[Data records — start]

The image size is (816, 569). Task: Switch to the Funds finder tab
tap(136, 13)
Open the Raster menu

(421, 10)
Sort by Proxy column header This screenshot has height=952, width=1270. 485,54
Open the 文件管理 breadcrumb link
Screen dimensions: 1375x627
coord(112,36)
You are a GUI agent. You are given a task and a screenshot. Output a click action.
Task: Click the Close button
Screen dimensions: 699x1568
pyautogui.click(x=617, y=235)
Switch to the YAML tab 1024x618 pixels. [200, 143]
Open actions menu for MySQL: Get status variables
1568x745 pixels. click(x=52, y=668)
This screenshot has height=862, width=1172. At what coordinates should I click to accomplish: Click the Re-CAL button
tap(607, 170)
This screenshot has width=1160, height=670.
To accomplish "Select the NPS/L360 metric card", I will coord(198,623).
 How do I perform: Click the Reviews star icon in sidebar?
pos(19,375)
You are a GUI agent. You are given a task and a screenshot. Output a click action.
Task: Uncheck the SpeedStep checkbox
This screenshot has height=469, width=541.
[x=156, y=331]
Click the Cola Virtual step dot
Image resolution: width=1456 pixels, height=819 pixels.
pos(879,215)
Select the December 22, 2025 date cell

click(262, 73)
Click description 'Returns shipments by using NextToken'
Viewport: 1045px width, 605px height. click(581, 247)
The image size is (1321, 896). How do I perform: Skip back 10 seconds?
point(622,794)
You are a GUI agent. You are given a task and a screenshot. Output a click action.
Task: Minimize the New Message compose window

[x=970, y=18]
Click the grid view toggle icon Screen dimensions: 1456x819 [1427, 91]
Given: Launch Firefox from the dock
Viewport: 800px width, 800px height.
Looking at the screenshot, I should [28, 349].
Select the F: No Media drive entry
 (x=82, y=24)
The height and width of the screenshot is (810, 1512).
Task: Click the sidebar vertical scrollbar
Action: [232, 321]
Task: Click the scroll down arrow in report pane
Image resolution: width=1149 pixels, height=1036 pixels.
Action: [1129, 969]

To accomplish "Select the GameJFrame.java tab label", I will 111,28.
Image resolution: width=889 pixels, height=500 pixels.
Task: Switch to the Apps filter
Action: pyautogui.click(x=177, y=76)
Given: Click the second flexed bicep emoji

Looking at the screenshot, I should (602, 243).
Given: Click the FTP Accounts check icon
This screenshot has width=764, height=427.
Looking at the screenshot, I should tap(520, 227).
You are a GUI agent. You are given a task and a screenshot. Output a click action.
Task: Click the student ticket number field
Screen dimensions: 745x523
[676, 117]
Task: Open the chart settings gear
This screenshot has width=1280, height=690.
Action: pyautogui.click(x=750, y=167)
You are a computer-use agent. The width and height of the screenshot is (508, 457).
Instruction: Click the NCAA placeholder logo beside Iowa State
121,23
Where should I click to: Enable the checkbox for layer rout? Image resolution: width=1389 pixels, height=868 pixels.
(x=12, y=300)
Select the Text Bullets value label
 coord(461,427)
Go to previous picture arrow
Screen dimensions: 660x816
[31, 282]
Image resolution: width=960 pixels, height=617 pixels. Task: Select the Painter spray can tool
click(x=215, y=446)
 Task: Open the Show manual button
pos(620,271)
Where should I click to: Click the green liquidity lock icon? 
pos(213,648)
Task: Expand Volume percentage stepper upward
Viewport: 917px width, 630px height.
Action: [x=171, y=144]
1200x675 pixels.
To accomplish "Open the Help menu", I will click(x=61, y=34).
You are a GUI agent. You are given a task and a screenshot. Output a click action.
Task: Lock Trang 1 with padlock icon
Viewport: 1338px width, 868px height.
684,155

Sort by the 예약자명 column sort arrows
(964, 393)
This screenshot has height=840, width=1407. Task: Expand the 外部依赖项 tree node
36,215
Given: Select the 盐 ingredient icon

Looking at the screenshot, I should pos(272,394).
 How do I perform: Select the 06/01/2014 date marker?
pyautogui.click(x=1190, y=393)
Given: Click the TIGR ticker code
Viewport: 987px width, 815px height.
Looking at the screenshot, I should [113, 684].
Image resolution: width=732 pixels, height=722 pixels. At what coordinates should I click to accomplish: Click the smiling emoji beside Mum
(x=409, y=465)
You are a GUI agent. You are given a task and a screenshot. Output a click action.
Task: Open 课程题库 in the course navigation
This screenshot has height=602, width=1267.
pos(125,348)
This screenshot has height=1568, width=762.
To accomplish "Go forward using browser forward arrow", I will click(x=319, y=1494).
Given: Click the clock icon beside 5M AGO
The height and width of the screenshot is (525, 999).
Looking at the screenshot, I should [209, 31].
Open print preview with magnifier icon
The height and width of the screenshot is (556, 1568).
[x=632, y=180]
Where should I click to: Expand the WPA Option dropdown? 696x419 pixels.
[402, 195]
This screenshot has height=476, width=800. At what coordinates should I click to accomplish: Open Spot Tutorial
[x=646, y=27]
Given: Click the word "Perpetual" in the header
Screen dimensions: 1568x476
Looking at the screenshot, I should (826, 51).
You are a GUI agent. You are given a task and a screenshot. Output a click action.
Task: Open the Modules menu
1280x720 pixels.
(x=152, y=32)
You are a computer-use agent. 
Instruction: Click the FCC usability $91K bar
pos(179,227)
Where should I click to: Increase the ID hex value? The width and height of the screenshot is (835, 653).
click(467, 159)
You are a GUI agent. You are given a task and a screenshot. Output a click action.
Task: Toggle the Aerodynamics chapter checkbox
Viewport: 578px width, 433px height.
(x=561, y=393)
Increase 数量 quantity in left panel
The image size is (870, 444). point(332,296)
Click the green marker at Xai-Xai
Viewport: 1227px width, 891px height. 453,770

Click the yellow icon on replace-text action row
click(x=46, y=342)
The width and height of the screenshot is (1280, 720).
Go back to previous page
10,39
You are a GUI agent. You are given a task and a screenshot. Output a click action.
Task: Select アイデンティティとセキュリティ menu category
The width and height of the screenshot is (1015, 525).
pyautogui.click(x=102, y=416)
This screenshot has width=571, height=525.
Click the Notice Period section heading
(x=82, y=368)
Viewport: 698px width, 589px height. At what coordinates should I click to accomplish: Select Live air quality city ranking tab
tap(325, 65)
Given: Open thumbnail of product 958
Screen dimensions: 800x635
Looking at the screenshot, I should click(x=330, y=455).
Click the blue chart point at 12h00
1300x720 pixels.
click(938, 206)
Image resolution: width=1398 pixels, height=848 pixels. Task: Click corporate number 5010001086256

[Data records — finish]

Among the lines above, count those containing the word "header" and write only the number.

§ **Task response**: 2